▶ _Work to complete_
Nothing but the lines from the one with "This screenshot has height=819, width=1024." through the last line of the entries below should appear in the copy, please, and no pictures.

═══ Provided records ═══

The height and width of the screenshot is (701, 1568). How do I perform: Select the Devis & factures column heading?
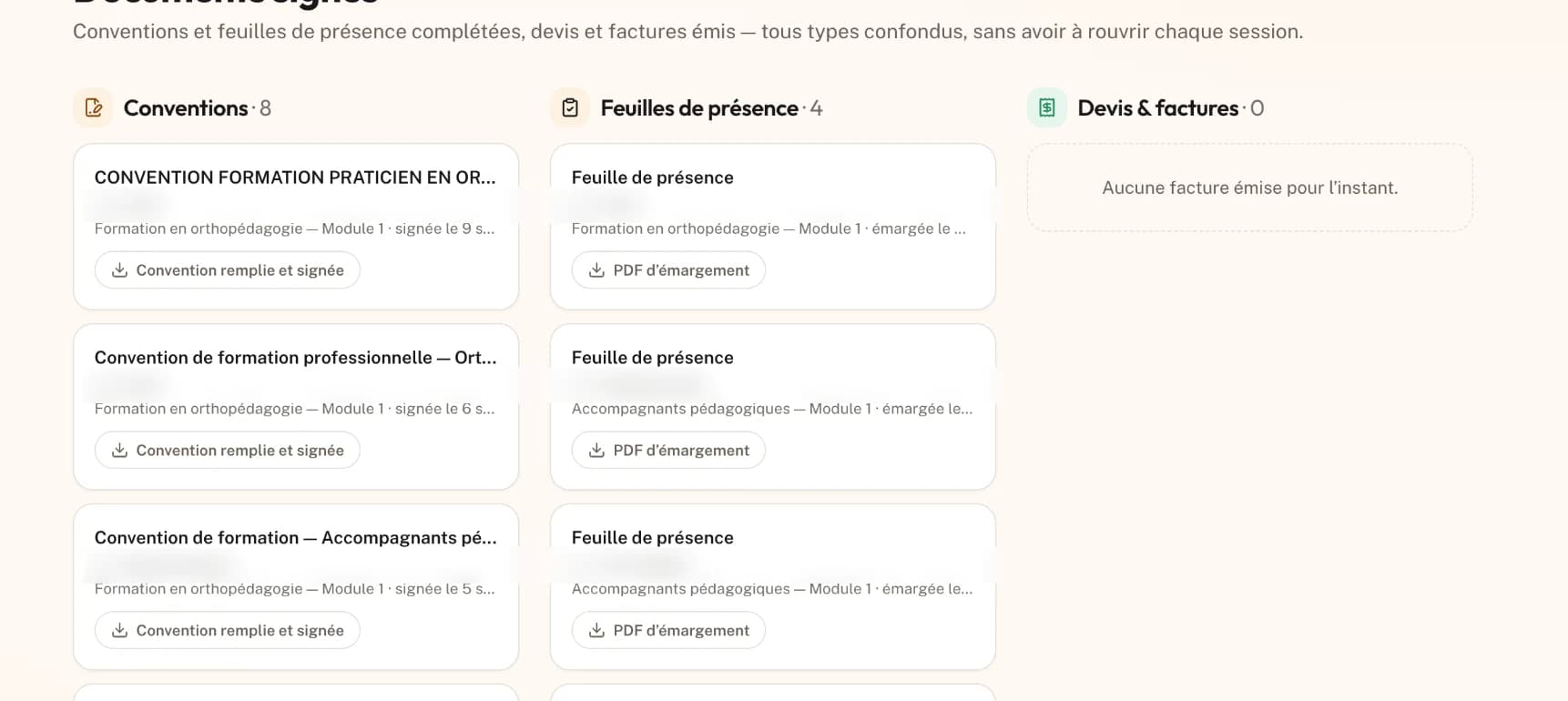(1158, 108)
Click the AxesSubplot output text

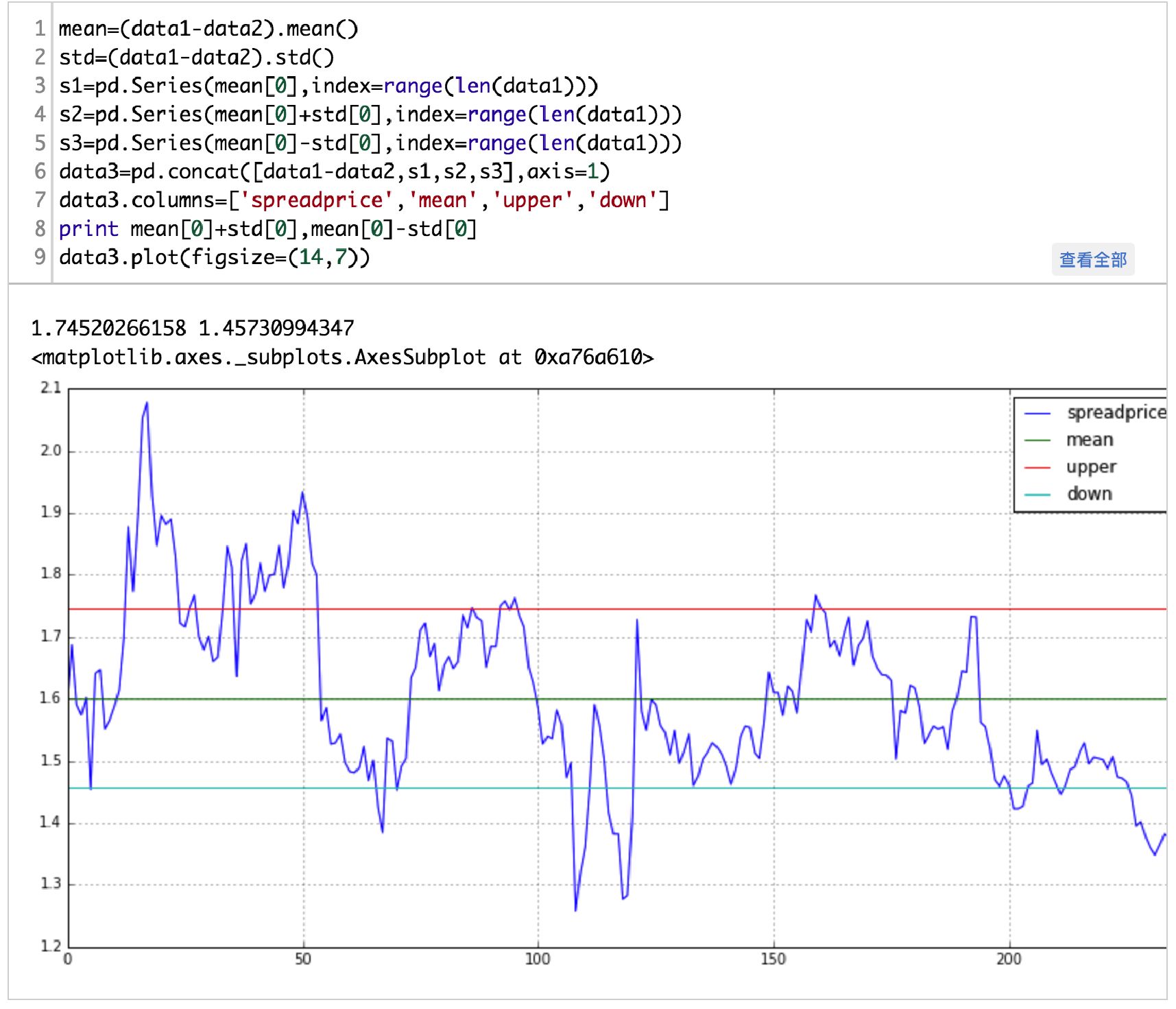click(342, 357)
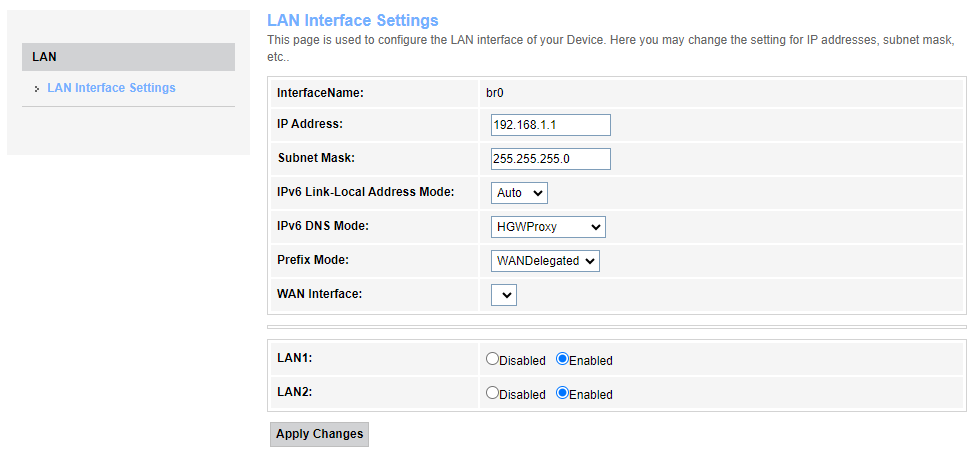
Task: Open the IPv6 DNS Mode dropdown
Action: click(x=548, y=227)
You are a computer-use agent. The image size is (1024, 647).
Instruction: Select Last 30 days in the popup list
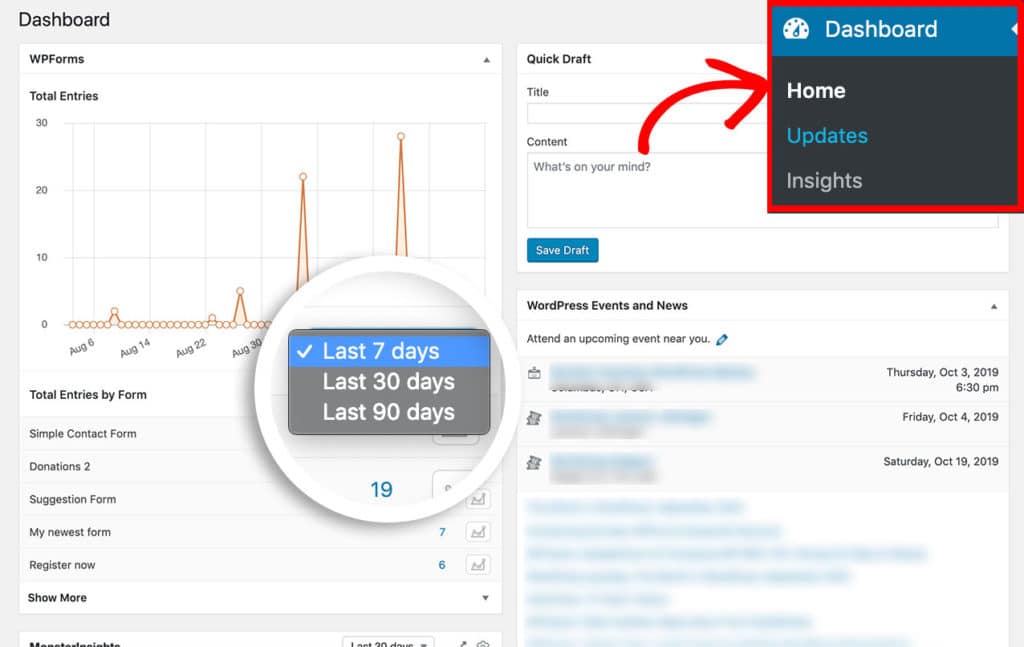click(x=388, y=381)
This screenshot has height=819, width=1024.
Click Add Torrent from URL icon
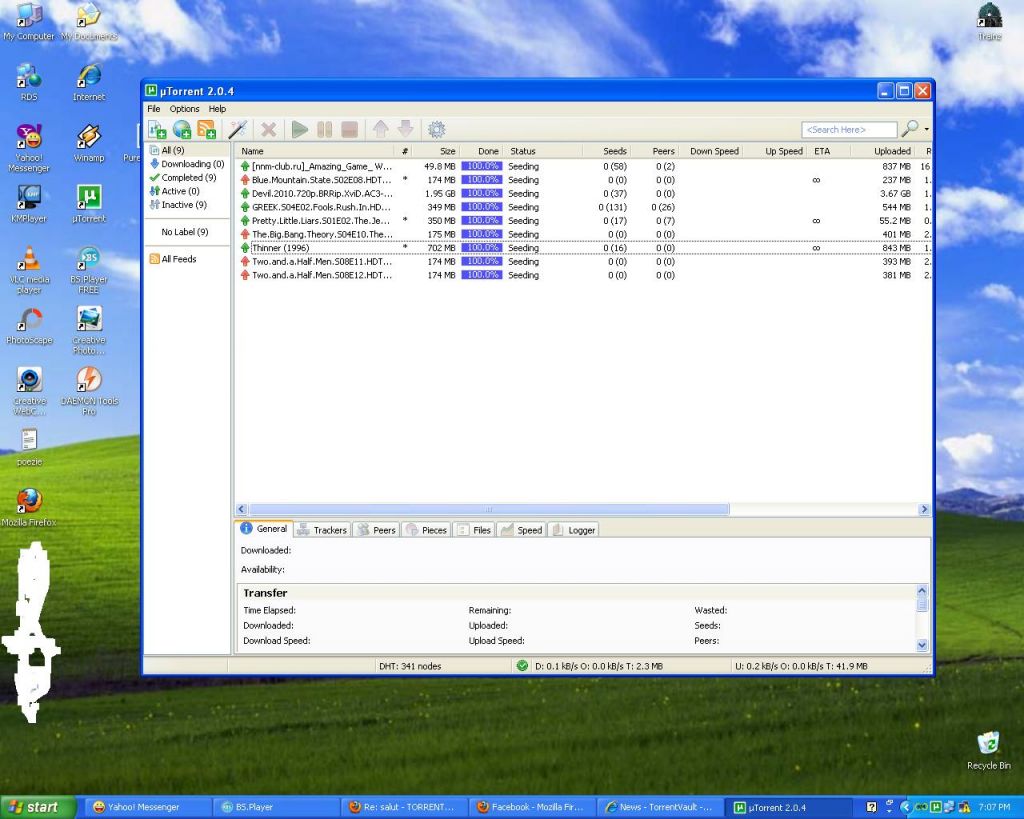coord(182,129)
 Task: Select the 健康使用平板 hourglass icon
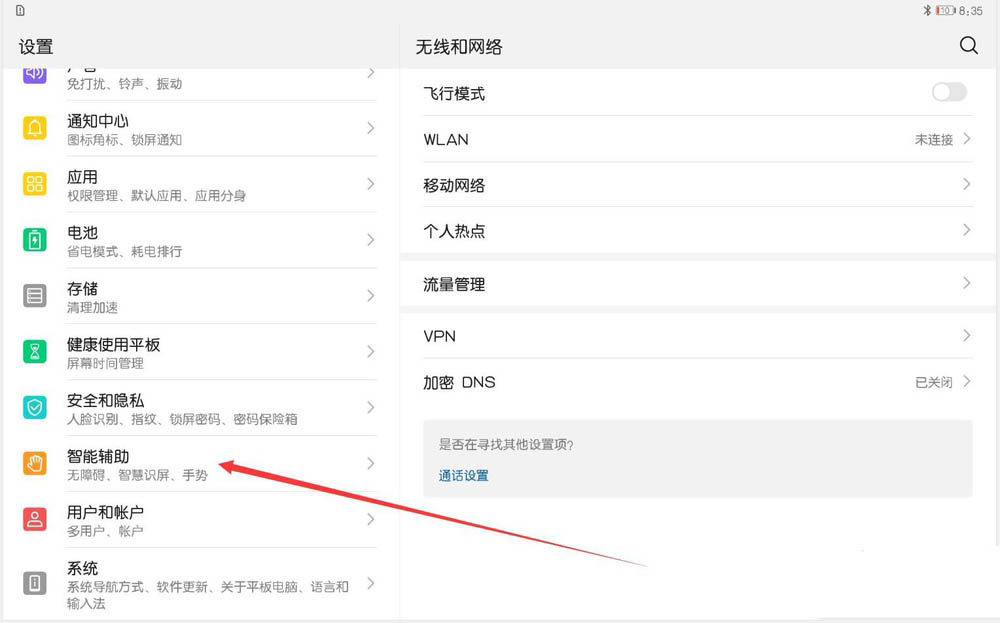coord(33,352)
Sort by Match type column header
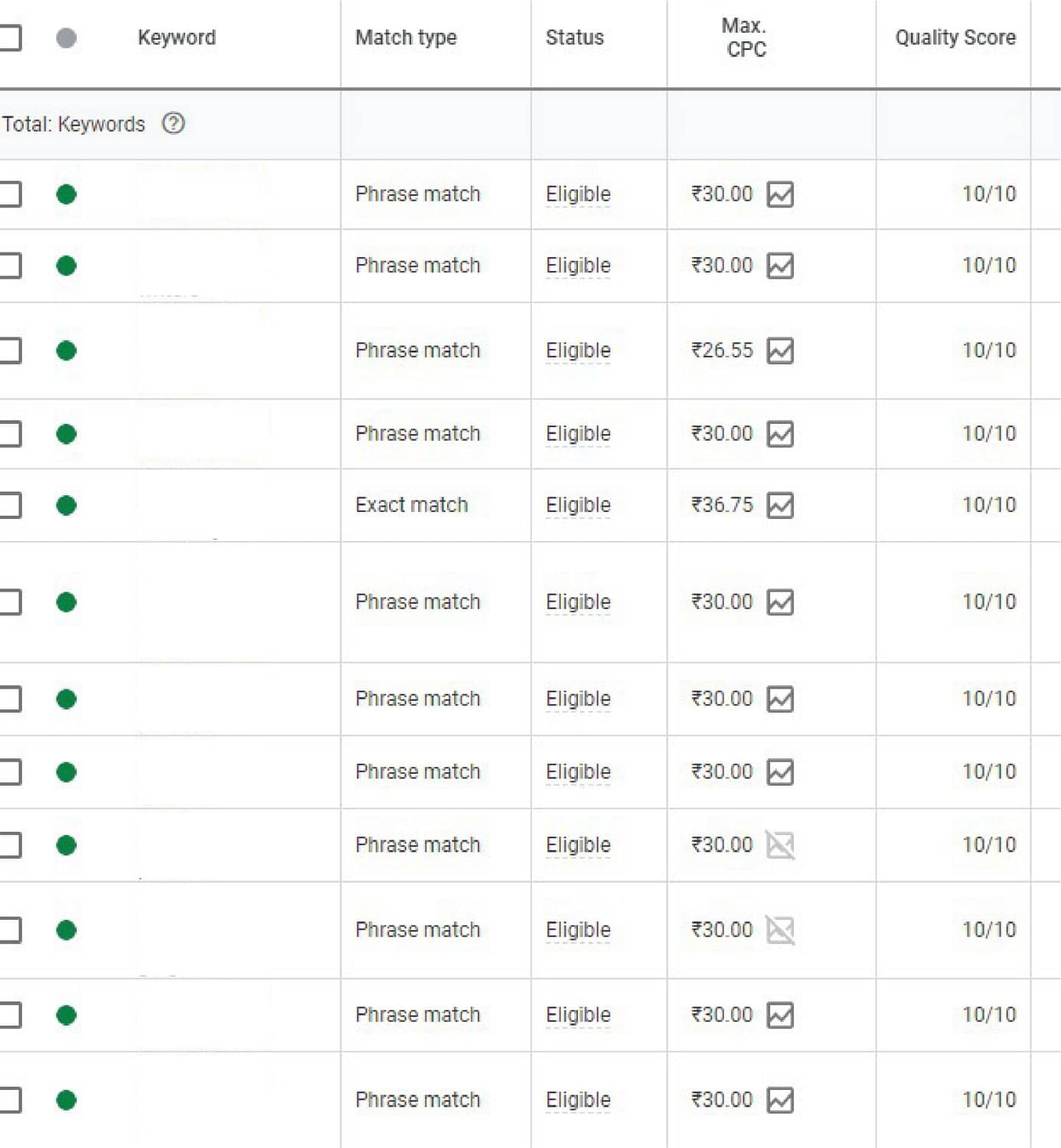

═══

▶ _Response to this exercise_
This screenshot has height=819, width=1024.
Click Add Torrent from URL icon
coord(182,129)
 Task: Select the 健康使用平板 hourglass icon
coord(33,352)
Sort by Match type column header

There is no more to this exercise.